## begin DATA IN THIS EXERCISE

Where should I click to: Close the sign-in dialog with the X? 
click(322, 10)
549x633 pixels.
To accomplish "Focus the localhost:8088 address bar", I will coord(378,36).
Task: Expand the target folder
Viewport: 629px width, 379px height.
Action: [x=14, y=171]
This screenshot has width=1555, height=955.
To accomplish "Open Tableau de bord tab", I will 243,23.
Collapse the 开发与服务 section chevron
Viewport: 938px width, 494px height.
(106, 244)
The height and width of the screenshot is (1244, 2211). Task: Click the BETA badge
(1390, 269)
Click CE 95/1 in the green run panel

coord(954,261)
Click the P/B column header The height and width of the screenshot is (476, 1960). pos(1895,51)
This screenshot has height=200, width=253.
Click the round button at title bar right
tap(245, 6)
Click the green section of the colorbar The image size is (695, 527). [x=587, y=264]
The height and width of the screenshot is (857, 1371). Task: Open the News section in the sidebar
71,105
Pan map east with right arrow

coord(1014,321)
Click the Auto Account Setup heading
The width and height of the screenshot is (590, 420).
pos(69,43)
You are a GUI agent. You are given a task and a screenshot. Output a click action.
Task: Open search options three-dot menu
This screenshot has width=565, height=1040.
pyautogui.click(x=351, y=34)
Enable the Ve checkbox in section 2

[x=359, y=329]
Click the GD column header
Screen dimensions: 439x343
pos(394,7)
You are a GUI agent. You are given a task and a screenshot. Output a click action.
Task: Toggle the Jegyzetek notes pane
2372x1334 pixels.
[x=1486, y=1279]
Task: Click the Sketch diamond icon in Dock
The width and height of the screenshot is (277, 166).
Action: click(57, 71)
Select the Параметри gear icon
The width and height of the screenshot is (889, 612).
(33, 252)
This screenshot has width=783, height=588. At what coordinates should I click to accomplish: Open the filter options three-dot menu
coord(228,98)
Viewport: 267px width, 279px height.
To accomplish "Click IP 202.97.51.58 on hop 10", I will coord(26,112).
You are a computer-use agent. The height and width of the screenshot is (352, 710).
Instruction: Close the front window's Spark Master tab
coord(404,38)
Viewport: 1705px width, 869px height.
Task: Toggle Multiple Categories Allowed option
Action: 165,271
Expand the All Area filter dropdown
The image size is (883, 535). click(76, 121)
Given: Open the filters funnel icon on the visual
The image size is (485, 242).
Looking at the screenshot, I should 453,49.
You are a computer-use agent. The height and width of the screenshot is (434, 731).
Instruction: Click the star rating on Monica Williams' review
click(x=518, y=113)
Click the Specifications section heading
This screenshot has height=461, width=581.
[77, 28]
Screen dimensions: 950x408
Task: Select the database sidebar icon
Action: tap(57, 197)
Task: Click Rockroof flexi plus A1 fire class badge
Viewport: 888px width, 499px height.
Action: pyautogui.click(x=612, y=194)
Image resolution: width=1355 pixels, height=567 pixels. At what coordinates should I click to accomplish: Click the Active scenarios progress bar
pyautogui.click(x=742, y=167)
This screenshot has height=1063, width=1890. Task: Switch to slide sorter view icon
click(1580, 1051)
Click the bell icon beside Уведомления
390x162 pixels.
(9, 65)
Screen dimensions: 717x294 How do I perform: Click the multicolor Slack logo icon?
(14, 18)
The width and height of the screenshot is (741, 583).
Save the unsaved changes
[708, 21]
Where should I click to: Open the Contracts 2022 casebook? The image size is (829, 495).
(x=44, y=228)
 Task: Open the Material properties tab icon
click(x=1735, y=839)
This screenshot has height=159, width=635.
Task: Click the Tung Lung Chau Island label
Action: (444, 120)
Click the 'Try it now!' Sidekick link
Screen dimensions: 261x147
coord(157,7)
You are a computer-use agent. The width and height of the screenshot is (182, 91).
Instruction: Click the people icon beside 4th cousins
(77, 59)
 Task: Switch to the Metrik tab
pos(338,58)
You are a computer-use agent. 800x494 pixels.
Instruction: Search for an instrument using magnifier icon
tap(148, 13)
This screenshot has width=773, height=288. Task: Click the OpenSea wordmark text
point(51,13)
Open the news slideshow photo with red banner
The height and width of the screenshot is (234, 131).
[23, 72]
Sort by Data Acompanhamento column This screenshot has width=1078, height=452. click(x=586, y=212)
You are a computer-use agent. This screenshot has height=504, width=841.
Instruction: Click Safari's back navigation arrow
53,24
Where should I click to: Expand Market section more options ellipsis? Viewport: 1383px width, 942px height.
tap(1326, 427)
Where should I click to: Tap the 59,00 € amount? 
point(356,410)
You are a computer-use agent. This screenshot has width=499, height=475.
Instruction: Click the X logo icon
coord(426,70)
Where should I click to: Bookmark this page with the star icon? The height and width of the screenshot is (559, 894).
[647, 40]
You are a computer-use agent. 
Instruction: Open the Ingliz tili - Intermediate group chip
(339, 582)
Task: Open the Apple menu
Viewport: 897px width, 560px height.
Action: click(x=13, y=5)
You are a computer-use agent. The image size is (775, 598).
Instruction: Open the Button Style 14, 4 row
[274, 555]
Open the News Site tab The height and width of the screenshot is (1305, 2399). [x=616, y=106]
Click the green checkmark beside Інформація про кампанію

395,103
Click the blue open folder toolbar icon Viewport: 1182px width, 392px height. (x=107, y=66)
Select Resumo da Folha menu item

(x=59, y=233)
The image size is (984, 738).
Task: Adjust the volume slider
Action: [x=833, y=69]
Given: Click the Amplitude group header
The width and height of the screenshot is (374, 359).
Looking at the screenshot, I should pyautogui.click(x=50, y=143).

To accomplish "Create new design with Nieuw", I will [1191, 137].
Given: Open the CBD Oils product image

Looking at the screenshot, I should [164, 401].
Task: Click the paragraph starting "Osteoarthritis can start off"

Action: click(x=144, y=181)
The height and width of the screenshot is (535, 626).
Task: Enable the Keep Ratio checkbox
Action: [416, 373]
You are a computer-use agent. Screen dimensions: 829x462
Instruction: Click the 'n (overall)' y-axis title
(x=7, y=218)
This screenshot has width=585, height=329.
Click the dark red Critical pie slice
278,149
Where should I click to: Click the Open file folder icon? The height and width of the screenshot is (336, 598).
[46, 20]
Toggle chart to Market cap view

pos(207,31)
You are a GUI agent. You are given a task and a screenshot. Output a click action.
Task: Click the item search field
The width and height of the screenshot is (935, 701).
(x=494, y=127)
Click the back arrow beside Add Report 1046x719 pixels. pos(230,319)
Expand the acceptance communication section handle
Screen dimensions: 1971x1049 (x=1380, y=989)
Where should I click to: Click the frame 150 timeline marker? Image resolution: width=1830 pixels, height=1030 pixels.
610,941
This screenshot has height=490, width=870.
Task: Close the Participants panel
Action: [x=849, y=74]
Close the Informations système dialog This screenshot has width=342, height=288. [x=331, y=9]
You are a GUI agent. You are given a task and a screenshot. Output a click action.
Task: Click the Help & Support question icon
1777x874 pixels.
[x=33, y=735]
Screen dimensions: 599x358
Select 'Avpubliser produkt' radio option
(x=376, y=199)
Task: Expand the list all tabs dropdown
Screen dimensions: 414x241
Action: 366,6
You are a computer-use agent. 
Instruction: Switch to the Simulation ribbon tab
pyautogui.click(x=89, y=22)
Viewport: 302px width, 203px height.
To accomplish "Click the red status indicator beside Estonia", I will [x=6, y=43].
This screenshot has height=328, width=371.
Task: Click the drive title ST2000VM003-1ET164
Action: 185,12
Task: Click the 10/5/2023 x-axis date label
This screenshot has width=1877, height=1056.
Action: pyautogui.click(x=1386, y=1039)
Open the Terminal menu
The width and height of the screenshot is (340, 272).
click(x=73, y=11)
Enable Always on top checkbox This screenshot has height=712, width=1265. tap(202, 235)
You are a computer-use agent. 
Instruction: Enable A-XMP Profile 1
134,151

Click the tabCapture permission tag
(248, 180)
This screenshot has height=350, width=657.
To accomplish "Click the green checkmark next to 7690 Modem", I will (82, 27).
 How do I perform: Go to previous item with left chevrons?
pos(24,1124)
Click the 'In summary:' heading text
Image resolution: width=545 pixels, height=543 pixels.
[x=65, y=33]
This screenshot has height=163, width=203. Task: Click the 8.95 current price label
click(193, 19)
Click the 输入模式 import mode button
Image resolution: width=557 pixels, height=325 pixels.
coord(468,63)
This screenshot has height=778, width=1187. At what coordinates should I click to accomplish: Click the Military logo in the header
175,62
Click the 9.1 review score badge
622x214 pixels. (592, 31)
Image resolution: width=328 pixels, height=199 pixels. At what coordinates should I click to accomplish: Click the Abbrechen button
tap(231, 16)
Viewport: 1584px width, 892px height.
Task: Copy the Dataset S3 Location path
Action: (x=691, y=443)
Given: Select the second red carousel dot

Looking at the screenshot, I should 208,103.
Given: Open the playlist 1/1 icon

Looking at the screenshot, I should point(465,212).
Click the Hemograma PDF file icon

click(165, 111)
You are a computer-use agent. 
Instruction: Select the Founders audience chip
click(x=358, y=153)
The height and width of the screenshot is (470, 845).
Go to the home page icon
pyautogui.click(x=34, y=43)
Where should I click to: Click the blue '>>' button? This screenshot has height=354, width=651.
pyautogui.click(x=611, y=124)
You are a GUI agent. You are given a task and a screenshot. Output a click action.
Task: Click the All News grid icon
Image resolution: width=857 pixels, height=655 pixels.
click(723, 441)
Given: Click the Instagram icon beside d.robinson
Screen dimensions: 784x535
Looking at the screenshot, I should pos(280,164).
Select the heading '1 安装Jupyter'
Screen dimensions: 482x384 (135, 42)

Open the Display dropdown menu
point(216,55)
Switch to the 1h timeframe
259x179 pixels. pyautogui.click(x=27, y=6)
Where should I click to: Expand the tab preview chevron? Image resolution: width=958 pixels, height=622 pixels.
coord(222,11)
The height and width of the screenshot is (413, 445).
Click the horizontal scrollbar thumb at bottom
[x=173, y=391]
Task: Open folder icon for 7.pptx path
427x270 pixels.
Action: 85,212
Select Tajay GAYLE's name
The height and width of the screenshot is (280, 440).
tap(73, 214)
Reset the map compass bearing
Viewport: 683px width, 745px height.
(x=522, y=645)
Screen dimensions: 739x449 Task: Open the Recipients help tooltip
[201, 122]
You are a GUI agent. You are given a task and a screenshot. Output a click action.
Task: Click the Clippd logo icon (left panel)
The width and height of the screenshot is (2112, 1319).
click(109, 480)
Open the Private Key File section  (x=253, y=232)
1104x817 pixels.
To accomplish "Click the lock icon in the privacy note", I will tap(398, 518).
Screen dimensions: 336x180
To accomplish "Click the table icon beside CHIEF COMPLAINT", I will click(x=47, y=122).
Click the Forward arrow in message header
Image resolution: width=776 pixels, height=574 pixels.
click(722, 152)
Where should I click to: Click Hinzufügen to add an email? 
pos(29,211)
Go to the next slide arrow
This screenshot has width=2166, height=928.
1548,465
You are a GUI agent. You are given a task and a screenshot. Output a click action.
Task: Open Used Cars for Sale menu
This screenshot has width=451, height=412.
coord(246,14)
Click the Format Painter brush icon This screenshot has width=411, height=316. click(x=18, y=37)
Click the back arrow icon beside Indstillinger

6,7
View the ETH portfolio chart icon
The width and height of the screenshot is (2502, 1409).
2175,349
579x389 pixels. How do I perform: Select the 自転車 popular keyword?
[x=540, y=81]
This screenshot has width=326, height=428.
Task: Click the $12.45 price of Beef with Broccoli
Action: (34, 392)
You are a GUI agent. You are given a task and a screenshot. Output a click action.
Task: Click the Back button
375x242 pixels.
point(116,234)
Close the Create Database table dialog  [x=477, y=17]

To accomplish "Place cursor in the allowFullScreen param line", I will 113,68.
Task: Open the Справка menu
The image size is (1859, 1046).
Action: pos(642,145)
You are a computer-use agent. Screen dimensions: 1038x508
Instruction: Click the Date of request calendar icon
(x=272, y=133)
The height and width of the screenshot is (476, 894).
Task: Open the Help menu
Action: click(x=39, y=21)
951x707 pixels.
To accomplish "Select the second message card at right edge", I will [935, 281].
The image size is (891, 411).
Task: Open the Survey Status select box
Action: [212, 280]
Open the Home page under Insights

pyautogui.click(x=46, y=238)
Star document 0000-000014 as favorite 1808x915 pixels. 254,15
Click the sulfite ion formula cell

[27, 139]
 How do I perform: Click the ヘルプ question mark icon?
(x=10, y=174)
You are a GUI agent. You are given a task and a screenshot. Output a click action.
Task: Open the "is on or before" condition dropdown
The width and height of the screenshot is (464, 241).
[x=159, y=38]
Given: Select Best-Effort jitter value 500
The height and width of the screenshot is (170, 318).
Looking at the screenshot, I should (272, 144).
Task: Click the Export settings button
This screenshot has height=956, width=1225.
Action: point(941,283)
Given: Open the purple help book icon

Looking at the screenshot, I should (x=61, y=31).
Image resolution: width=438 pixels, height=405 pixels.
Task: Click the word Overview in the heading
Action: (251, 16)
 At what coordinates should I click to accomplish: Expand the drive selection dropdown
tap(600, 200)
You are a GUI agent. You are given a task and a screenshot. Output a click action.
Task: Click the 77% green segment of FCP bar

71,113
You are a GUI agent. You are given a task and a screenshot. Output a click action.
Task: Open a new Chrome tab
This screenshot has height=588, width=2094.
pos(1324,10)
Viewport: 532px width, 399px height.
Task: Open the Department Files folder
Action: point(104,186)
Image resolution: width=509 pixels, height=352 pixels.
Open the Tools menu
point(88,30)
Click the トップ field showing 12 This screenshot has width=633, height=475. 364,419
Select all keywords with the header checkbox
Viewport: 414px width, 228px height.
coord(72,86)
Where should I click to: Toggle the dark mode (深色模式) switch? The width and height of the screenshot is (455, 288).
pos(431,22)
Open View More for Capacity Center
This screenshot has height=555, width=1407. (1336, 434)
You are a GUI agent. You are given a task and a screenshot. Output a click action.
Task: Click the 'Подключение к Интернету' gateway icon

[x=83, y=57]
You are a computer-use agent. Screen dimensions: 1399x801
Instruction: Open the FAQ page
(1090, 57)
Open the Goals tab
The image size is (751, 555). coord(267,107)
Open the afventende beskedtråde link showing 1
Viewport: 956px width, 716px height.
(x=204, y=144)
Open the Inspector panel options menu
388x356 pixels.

## end DATA IN THIS EXERCISE

Can you reproduce, word for word, the lines between the one holding "Click the green section" and the one holding "I will coord(26,112).", inclusive?

§ **SOLUTION TO THIS TASK**:
Click the green section of the colorbar The image size is (695, 527). [x=587, y=264]
The height and width of the screenshot is (857, 1371). Task: Open the News section in the sidebar
71,105
Pan map east with right arrow

coord(1014,321)
Click the Auto Account Setup heading
The width and height of the screenshot is (590, 420).
pos(69,43)
You are a GUI agent. You are given a task and a screenshot. Output a click action.
Task: Open search options three-dot menu
This screenshot has width=565, height=1040.
pyautogui.click(x=351, y=34)
Enable the Ve checkbox in section 2

[x=359, y=329]
Click the GD column header
Screen dimensions: 439x343
pos(394,7)
You are a GUI agent. You are given a task and a screenshot. Output a click action.
Task: Toggle the Jegyzetek notes pane
2372x1334 pixels.
[x=1486, y=1279]
Task: Click the Sketch diamond icon in Dock
The width and height of the screenshot is (277, 166).
Action: click(57, 71)
Select the Параметри gear icon
The width and height of the screenshot is (889, 612).
(33, 252)
This screenshot has width=783, height=588. At what coordinates should I click to accomplish: Open the filter options three-dot menu
coord(228,98)
Viewport: 267px width, 279px height.
To accomplish "Click IP 202.97.51.58 on hop 10", I will coord(26,112).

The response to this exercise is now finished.